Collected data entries
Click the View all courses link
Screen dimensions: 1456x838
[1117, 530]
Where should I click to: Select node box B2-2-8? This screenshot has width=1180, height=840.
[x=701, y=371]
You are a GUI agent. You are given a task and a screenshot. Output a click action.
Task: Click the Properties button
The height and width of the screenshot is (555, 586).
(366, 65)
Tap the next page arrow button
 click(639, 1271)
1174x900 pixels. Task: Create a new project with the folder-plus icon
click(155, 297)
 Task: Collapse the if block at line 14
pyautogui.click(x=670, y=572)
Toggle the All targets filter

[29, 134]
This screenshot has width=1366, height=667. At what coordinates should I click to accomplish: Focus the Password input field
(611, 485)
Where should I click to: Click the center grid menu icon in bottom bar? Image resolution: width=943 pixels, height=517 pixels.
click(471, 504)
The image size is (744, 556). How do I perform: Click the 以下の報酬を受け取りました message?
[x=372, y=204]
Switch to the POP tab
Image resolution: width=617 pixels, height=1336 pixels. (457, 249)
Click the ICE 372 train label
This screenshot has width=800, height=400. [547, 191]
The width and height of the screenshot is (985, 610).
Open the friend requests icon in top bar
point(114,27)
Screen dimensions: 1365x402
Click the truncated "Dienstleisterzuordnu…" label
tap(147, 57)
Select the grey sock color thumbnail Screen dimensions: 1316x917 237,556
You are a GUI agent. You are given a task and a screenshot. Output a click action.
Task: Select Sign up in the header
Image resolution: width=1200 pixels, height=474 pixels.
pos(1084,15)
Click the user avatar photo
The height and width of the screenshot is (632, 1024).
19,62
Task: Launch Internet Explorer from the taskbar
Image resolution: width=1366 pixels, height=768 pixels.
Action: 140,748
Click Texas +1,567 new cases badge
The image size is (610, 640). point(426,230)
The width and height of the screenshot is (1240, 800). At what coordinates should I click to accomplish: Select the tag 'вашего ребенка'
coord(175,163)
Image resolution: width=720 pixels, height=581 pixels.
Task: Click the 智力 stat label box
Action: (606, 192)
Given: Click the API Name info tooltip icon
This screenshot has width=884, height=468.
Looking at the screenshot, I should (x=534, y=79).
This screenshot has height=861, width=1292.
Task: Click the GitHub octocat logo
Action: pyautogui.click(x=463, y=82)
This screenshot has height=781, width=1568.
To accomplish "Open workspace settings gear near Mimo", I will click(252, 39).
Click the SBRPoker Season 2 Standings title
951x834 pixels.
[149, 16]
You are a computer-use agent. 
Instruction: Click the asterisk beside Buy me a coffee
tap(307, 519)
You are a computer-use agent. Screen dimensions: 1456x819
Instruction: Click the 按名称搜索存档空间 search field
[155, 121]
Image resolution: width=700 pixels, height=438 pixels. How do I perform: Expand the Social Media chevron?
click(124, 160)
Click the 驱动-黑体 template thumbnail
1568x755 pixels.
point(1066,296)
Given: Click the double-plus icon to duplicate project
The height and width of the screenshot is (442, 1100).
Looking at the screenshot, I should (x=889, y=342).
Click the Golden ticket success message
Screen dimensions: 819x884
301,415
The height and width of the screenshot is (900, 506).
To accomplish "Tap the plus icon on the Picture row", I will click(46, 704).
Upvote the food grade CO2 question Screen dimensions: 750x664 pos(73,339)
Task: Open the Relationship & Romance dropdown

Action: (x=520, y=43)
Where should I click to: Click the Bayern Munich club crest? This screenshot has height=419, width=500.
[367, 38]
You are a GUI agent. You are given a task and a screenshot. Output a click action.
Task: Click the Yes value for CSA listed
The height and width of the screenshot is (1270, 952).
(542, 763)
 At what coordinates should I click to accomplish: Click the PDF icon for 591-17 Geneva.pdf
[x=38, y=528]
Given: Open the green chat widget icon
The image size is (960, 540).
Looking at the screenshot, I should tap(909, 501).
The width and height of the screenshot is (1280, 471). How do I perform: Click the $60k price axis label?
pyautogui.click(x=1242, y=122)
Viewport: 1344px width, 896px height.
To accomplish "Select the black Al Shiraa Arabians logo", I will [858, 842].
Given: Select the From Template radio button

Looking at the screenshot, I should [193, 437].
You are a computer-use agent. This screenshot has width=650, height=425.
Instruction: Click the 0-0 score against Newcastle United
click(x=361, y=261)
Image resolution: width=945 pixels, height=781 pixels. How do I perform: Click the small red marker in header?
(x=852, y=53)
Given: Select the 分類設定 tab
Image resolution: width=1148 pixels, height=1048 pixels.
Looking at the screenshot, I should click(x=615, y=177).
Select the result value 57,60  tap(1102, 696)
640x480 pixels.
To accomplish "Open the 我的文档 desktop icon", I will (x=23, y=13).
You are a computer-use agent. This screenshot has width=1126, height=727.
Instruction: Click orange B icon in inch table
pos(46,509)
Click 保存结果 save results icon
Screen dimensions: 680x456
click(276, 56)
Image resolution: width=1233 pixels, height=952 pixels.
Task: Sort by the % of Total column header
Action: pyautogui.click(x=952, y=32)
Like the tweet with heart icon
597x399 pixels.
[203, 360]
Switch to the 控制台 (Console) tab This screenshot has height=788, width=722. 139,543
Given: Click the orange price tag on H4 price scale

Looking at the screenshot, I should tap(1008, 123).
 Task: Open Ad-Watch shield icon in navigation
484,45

Work to complete:
Copy every line of the data above in which the string "value" appears.

Expected answer:
Task: Click the Yes value for CSA listed
Select the result value 57,60  tap(1102, 696)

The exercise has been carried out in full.